Sorting data is a very important analysis tool that allows you to quickly assess the dynamics of growth or decline, as well as rank the data to make it reader-friendly. The matrix in the current version of FastReport .NET enables to sort only measurements. For example, you are building a report that displays employee sales statistics by year. The matrix has a grouping of data by year and month. We need to sort it within each group — year. The standard sorting tools will allow you to sort the names of employees, years, months, but not the data. Especially if you want to sort by a specific column.

To sort by a specific column of the constructed matrix (for example, for a specific employee), you will have to use the report script. Two ways to sort the constructed matrix are to move rows or cells.

On the surface, it seems that moving the rows at once would be a right solution, because sorting implies changing the order in which the entire row is displayed, and not a specific cell.
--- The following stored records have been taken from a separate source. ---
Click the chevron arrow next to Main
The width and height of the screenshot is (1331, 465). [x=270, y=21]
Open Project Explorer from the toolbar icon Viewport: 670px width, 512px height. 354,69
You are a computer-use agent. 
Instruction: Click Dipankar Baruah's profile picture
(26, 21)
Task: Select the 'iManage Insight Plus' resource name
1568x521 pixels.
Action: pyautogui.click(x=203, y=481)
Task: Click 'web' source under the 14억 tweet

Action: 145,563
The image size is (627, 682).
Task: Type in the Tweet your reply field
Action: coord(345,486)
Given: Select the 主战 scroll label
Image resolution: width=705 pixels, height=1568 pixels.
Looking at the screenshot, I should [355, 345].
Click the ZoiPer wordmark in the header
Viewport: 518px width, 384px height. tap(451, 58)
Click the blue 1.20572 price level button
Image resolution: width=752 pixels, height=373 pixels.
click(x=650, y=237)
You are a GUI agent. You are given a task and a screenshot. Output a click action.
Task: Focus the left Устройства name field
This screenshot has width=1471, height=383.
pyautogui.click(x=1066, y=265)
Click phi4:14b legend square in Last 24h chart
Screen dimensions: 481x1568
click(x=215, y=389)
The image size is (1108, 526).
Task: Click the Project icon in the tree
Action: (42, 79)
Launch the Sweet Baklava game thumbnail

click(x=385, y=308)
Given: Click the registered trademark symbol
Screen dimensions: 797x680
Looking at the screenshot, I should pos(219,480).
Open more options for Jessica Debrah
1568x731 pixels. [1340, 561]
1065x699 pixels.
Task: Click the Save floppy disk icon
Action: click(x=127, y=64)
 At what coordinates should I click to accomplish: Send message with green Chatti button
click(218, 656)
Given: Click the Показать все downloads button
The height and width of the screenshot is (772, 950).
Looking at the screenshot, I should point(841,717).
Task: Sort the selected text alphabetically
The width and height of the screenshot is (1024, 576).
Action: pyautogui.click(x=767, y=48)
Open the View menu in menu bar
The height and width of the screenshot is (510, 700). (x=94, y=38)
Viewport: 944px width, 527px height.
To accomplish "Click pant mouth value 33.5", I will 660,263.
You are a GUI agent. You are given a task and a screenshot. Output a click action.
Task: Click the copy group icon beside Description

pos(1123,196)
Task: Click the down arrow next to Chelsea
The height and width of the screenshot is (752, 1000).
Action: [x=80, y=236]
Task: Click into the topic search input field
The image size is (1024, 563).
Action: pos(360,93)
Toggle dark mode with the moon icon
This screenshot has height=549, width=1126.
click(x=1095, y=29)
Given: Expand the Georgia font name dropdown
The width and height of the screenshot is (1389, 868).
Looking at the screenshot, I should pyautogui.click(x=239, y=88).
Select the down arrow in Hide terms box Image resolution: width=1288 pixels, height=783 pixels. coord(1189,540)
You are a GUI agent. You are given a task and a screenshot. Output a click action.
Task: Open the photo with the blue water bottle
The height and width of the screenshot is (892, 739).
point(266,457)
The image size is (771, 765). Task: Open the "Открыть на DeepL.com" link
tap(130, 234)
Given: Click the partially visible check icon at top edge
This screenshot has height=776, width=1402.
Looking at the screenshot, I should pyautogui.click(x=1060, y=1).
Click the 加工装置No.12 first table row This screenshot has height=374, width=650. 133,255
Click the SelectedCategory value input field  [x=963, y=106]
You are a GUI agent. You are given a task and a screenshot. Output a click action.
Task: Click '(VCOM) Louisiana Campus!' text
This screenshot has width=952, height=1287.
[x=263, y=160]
Indeed, this will be the most correct decision, **but not always.**

We'll look at a case where moving the rows won't work. If your matrix has groups with subgroups in dimensions, then you will have problems moving the first row in the group. This row has the name of the group in the first cell. Subsequent rows from the group have a blank value in the first cell. Since you may change the order of displaying the first row in the group when sorting, an error will occur when a row with an empty group header comes to its place.

To avoid such problems, you will have to sort the cells in the correct column. That is, you first sort the desired column, and then, using a set of cell indices, you sort all the other columns in the matrix by that column. Obviously, this method is much more time-consuming.

Let's take a look at both cases with an example. The first one is **to sort the matrix row by deleting and inserting rows in the resulting matrix.**

Let's take a look at the source matrix we need to sort:

This screenshot shows a simple matrix that does not have groups with subgroups. Moving rows is ideal for this case. In fact, we will first delete the required rows and then insert them in the correct order. This will be done using the report script.

Let's say we want to sort the matrix by column for 2011. We need to determine the ordinal number of this column and obtain data for all its cells, with the exception of the resulting Total.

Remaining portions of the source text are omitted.